§ **BRIEF**
Each line of the records below that holds "search" should be copied out.

# # #

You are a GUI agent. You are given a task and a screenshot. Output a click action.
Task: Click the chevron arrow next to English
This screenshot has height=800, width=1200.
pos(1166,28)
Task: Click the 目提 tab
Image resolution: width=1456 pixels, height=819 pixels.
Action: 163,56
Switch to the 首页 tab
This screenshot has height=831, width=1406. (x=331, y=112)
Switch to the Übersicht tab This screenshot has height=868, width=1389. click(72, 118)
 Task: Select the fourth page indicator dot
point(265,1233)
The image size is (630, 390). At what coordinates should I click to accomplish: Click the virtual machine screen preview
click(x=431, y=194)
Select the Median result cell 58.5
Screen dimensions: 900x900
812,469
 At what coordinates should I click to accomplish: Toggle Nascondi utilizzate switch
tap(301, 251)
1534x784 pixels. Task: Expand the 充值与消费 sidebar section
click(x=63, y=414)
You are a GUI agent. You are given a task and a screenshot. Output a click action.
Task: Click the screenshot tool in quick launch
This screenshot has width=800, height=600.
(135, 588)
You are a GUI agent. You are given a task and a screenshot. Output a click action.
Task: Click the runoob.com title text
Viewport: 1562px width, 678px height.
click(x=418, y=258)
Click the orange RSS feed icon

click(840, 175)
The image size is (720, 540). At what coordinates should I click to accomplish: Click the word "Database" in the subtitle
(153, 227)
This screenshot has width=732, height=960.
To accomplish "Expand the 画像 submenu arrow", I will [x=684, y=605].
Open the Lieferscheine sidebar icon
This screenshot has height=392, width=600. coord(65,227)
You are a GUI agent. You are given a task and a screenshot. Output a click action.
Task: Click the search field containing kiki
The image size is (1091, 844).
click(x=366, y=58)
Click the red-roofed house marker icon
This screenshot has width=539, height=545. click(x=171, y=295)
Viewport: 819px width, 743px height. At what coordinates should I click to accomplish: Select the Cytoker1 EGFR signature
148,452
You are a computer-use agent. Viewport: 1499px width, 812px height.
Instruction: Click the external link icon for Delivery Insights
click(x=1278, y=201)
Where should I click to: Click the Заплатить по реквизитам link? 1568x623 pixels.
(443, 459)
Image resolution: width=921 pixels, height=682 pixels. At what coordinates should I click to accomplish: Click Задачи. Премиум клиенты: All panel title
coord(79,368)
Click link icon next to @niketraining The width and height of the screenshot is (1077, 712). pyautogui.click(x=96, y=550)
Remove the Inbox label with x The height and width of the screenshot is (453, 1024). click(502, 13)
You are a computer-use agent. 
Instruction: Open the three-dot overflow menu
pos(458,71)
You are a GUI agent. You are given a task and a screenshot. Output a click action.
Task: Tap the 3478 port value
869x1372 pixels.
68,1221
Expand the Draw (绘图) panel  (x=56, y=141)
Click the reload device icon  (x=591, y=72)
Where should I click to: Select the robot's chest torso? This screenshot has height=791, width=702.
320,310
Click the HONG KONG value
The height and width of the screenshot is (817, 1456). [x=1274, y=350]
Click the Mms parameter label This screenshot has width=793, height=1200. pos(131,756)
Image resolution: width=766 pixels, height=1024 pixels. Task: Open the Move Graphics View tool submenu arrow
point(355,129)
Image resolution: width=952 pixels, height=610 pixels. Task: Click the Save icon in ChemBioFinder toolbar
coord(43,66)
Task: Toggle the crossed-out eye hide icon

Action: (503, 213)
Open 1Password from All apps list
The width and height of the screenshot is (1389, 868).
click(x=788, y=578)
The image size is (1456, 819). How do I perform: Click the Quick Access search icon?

# # #

§ **ANSWER BELOW**
Task: Click the search field containing kiki
The image size is (1456, 819). How do I perform: Click the Quick Access search icon?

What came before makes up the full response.